# Directive A:
Decide whether each statement below agrees with the LED current-limiting thread. Answer yes or no for each, and quote the words of the thread that settle it.
(i) The builder in Russia used a 100-ohm resistor for every four LEDs.
(ii) lazzer408 works out that the resistor dissipates 4.55 watts.
(iii) The OPTEK website shows an LED solution for headlights.
# Directive B:
Pick up the LED current-limiting thread after its final line and keep writing it.

# Document text:
######
# Current Limiting Formula for LEDs



## KiwiEV (Jul 26, 2007)

*Re: Current Limiting Formula - LED's*

I had this link emailed to me this morning from a budding converter in Russia. He's just playing around with LED's at the moment but created these low power indicators. 
He used 24 red LEDs (8 candell each) and 100 ohms resistors per 4 LEDs. A regular bulb is disassembled and the leds are connected to the metal part of the open bulb.
The page is in Russian but the pictures are self explanatory. I might just do this myself in the future.


----------



## lazzer408 (May 18, 2008)

If you want to know the voltage across the resistor, wouldn't that be the supply voltage - led forward voltage?

Your example:
_________________________________________________________
_(13.5 - 9.1) / 0.5 = 8.8
13.5 volts was used as the Supply Voltage,
9.1 Volts was used as the Forward Voltage, of the LED module I'm using,
0.5 was used as the LED operating current,
8.8 Ohms was the resulting value of the current limiting resistor._
_________________________________________________________

13.5v-9.1v = 4.4v

4.4v*.5a = 2.2w

Not 4.55w as you've calculated.


----------



## dmac257 (Jun 30, 2010)

I was looking at the OPTEK website and it shows LED solution for all lights EXCEPT the headlights. Is there a model number for the white light you intend to use for headlight and does it already meet FMVSS for illumination?


----------



## TexomaEV (Jul 26, 2007)
######
# Given entries:
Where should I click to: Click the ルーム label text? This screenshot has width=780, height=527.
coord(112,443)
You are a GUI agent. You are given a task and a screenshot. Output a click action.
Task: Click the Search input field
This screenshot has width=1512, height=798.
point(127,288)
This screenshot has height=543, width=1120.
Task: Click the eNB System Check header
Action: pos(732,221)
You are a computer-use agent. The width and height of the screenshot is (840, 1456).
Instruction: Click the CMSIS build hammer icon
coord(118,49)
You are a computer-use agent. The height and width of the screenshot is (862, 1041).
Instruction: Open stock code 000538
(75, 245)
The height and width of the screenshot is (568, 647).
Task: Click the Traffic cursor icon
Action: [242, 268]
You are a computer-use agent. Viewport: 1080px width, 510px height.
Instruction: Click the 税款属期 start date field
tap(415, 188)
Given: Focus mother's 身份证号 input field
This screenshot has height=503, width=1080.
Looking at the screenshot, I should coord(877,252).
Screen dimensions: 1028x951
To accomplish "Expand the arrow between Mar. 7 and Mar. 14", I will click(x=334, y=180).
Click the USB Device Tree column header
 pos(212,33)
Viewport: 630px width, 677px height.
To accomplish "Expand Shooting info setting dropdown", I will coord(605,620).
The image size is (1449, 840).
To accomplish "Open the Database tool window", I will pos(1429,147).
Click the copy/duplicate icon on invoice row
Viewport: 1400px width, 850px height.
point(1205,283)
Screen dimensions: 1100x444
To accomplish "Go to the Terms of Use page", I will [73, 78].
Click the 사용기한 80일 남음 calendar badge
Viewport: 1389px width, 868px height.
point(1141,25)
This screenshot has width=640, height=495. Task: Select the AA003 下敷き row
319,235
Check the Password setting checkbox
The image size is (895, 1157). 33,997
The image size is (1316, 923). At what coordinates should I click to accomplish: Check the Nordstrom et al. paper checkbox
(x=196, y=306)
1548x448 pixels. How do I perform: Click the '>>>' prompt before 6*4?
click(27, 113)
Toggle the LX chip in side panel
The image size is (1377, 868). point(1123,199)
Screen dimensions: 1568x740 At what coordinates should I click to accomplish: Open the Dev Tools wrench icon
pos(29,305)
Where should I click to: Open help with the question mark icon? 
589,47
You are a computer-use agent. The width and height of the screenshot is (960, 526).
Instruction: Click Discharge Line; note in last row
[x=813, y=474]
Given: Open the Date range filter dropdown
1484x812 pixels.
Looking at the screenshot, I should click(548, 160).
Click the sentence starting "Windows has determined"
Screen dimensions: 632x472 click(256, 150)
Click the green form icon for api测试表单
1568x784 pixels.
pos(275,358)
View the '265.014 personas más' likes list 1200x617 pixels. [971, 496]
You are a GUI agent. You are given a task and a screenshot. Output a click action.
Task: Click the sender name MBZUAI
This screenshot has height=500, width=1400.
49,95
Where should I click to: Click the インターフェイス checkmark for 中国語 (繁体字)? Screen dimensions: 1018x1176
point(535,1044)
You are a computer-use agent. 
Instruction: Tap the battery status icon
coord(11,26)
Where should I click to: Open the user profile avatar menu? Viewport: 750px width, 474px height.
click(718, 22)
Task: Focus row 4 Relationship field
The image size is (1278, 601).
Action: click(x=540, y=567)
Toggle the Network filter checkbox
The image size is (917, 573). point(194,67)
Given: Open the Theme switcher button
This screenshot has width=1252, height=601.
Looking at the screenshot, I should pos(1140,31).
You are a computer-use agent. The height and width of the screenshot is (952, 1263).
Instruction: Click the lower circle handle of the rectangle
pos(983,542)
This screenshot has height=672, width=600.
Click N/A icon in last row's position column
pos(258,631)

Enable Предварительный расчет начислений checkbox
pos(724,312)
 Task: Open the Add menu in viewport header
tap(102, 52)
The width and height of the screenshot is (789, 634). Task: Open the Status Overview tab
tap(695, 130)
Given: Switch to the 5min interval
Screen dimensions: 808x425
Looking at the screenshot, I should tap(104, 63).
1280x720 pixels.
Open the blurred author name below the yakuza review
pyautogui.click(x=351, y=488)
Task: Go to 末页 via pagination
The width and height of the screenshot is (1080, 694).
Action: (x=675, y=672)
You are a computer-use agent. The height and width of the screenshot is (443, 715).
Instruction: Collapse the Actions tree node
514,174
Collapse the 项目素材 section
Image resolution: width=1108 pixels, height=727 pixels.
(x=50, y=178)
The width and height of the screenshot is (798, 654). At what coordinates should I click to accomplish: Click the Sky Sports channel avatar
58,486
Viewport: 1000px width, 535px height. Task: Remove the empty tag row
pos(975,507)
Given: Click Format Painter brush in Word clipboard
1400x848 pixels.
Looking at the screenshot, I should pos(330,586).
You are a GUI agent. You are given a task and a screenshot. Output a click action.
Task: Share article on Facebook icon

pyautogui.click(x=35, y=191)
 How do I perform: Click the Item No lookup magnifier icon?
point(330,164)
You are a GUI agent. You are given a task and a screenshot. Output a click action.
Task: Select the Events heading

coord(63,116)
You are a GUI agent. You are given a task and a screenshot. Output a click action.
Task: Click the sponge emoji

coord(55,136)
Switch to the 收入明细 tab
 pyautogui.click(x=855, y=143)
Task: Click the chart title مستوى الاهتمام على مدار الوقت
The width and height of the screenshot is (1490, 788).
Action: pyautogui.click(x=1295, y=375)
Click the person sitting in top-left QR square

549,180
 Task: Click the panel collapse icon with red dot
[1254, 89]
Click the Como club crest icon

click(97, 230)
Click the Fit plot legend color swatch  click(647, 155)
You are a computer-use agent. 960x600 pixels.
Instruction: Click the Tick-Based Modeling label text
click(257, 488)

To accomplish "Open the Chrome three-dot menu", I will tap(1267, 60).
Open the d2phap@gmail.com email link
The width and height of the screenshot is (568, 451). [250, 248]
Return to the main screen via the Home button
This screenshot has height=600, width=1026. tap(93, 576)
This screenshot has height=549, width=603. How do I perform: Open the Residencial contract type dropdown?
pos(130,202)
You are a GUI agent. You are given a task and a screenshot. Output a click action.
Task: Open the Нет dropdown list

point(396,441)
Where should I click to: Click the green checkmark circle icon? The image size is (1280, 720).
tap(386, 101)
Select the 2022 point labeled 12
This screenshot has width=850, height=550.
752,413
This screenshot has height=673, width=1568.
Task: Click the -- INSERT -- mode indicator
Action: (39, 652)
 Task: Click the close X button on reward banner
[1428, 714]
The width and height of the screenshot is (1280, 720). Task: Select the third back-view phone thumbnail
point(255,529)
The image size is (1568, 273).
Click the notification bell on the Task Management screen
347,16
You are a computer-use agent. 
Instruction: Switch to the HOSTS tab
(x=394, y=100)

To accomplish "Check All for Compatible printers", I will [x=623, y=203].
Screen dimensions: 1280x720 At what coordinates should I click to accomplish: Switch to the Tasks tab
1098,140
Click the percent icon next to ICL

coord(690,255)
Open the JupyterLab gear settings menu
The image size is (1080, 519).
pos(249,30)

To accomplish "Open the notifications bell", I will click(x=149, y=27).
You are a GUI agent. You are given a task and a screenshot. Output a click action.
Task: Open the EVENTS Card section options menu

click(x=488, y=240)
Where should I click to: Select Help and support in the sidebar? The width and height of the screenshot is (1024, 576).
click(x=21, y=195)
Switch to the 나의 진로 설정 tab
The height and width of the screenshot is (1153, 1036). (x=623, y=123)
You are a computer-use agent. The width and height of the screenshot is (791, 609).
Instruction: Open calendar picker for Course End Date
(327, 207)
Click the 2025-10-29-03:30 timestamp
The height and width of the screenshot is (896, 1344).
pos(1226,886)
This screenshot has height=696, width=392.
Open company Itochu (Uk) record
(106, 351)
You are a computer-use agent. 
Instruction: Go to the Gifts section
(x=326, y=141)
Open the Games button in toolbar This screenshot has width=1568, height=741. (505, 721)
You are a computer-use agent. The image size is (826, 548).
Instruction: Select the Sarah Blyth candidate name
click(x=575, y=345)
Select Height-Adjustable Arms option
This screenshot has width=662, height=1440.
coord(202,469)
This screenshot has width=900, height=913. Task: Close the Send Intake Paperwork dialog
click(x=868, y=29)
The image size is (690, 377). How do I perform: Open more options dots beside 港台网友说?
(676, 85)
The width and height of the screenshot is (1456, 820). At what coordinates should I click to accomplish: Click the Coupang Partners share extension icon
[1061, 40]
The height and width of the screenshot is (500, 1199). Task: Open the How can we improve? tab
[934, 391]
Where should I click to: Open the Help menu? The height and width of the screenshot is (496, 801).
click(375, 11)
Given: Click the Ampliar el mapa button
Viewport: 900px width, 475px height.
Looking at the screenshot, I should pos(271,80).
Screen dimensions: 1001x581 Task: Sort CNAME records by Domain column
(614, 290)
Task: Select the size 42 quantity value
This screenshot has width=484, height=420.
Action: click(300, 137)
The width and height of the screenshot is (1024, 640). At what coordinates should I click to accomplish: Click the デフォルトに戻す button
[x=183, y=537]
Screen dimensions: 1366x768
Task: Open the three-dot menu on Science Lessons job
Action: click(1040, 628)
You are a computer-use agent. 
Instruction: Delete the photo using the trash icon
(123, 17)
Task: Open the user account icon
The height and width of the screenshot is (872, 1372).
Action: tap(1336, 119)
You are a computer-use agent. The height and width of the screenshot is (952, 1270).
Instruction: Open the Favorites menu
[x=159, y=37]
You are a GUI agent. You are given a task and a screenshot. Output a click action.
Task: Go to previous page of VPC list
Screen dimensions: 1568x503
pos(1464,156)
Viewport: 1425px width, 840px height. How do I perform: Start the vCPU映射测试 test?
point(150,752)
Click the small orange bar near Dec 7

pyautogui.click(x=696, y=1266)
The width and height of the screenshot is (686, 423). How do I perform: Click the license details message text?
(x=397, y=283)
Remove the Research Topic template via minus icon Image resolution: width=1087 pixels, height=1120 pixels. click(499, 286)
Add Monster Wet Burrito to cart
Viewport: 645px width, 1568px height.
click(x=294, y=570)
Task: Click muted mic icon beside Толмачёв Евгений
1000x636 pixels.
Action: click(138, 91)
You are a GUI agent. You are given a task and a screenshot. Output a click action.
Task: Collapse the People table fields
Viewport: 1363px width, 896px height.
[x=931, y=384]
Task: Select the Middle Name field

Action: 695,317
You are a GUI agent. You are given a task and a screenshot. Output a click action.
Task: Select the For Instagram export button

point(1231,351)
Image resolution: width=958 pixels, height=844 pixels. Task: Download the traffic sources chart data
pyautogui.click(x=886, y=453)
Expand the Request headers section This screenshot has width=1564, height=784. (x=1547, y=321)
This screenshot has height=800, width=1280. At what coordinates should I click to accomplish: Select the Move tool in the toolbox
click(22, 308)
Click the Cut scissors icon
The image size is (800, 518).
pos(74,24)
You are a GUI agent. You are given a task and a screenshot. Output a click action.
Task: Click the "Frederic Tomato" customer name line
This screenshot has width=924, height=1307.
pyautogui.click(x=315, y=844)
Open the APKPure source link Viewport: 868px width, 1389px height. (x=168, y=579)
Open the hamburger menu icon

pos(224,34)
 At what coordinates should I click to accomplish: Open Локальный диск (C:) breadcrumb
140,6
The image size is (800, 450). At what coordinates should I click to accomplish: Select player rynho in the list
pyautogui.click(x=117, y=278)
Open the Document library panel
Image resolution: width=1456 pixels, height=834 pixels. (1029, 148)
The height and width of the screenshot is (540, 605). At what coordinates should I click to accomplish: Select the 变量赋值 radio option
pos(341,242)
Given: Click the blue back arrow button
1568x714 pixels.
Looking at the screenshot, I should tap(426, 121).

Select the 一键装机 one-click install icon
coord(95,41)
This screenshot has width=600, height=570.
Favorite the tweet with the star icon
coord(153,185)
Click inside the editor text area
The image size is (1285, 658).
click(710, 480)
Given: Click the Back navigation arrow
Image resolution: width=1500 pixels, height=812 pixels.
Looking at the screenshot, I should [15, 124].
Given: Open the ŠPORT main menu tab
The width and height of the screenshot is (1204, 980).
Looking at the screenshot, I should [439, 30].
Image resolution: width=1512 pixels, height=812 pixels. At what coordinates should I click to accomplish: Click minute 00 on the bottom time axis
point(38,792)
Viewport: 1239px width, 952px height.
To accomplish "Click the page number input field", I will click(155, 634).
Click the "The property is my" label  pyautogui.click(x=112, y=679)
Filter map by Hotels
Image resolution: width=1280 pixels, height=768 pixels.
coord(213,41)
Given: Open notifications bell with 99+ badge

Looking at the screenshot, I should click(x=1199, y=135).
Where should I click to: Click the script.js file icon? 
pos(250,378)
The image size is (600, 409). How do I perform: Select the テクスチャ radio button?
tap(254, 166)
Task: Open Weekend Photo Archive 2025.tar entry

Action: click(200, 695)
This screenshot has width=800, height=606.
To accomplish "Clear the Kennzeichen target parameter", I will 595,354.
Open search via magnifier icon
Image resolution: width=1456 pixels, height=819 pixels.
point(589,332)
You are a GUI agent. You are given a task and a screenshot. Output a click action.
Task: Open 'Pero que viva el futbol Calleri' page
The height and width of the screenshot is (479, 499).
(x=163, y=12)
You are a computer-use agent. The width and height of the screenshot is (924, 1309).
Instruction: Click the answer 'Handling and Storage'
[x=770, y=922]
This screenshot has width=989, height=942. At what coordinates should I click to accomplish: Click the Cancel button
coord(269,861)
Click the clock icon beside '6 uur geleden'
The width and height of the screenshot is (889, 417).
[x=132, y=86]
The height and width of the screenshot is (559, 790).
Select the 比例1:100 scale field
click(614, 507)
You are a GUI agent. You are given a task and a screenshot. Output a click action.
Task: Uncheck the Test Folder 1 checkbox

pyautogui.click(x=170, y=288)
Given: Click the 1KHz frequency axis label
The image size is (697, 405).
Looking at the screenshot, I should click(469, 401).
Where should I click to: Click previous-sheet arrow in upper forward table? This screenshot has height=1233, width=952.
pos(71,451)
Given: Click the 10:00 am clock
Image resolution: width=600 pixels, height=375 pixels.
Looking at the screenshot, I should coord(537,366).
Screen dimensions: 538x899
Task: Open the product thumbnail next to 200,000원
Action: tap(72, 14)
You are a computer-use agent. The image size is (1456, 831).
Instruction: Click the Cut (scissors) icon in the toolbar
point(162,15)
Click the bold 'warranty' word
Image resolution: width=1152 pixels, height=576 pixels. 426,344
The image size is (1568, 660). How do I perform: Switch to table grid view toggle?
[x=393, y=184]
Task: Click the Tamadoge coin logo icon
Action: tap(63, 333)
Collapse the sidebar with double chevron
######
# Expected output A:
(i) Yes: "100 ohms resistors per 4 LEDs"
(ii) No: "4.4v*.5a = 2.2w" and "Not 4.55w as you've calculated."
(iii) No: "it shows LED solution for all lights EXCEPT the headlights"

# Expected output B:
I ended up just replacing all the lights in the car with LED versions, and used HID lamps for the headlights for the time being. Holding out for some LED Headlights, once the mainstream auto industry starts to use them. I hope one would be able to eventually obtain replacements when parts houses stock repair parts.


----------



## notailpipe (May 25, 2010)

lazzer408 said:


> If you want to know the voltage across the resistor, wouldn't that be the supply voltage - led forward voltage?
> 
> 13.5v-9.1v = 4.4v
> 
> ...


Lazzer, yes you are right. Perhaps another way to look at is is the power dissipated in a resistor is equal to the current squared times the resistance (play with equations to see equivalence).

P = I^2 * R

So 0.5 * 0.5 * 8.8 = 2.2W as you have correctly observed. This might help others avoid the confusion since the voltages are not needed and the current is the same through both elements since they are in series.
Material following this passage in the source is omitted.